Step-by-step explanation:
To find the linear approximation error, we first need to find the linear approximation of the function. The linear approximation is given by the equation: f(x) ≈ f(a) + f'(a)(x - a), where a represents the value near which we want to find the linear approximation. In this case, a = -1. To find the linear approximation of f(x) = cube root of x near x = -1, we need to find f(-1) and f'(-1).
f(-1) = cube root of -1 = -1
To find f'(-1), we first find f'(x), which represents the derivative of the function f(x). In this case, f'(x) = (1/3)(x)^(-2/3).
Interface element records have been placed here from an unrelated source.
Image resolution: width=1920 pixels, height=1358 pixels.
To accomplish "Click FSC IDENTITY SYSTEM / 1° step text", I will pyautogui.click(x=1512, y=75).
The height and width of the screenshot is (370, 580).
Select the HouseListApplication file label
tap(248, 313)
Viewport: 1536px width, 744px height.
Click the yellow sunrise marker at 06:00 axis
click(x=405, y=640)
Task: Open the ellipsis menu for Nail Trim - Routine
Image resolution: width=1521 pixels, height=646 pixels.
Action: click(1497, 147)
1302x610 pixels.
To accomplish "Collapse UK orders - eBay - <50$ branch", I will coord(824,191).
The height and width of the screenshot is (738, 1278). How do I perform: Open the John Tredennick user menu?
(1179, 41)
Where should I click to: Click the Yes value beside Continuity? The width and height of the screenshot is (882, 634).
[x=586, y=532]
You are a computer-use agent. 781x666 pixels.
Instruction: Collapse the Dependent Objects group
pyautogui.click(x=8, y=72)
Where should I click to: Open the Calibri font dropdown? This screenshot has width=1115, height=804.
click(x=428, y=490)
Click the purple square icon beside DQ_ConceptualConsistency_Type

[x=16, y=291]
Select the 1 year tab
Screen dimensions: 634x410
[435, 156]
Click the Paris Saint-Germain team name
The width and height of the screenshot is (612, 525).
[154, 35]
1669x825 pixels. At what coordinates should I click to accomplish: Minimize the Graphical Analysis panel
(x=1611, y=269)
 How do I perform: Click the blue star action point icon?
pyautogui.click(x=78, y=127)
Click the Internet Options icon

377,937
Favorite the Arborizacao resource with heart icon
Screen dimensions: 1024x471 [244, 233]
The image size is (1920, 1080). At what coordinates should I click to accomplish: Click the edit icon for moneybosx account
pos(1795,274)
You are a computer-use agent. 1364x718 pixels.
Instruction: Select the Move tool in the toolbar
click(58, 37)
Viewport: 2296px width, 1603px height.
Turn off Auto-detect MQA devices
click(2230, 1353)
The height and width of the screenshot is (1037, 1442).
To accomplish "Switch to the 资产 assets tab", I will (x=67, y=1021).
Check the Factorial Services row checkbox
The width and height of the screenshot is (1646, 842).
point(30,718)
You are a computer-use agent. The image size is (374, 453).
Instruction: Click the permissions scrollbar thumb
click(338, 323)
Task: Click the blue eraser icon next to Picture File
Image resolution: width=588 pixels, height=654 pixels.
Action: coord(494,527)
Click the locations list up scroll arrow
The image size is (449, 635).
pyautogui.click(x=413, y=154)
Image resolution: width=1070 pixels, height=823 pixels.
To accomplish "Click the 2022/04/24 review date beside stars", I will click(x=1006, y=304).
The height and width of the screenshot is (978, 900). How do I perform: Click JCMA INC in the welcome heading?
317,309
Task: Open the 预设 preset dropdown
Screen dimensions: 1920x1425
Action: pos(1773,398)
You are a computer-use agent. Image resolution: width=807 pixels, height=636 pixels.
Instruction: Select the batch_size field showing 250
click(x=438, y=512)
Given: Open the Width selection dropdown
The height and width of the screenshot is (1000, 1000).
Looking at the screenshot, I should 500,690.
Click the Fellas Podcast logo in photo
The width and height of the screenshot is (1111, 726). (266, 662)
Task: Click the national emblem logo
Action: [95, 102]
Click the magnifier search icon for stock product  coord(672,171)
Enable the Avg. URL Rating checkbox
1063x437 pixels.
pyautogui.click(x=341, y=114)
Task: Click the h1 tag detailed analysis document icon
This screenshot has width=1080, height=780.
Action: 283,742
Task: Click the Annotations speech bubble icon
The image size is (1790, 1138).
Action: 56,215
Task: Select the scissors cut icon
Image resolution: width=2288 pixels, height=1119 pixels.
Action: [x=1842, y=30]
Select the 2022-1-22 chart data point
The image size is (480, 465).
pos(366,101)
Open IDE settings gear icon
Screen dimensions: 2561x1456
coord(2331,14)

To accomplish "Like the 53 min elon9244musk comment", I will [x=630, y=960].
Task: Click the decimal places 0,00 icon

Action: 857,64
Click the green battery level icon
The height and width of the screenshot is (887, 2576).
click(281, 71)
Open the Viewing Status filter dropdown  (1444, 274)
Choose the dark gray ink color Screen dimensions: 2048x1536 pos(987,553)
f'(-1) = (1/3)(-1)^(-2/3) = (1/3)(-1) = -1/3
Using these values, we can now calculate the linear approximation: f(x) ≈ f(-1) + f'(-1)(x - (-1)) = -1 - (1/3)(x + 1).
To estimate cube root of -0.75 using the linear approximation, we substitute x = -0.75 into the linear approximation equation: f(-0.75) ≈ -1 - (1/3)(-0.75 + 1) = -1 - (1/3)(0.25) = -1 - (1/12) = -13/12
The linear approximation error can be found by calculating the absolute difference between the actual value of the function and the linear approximation: |f(-0.75) - (-13/12)| = |(-13/12) - (-13/12)| = 0.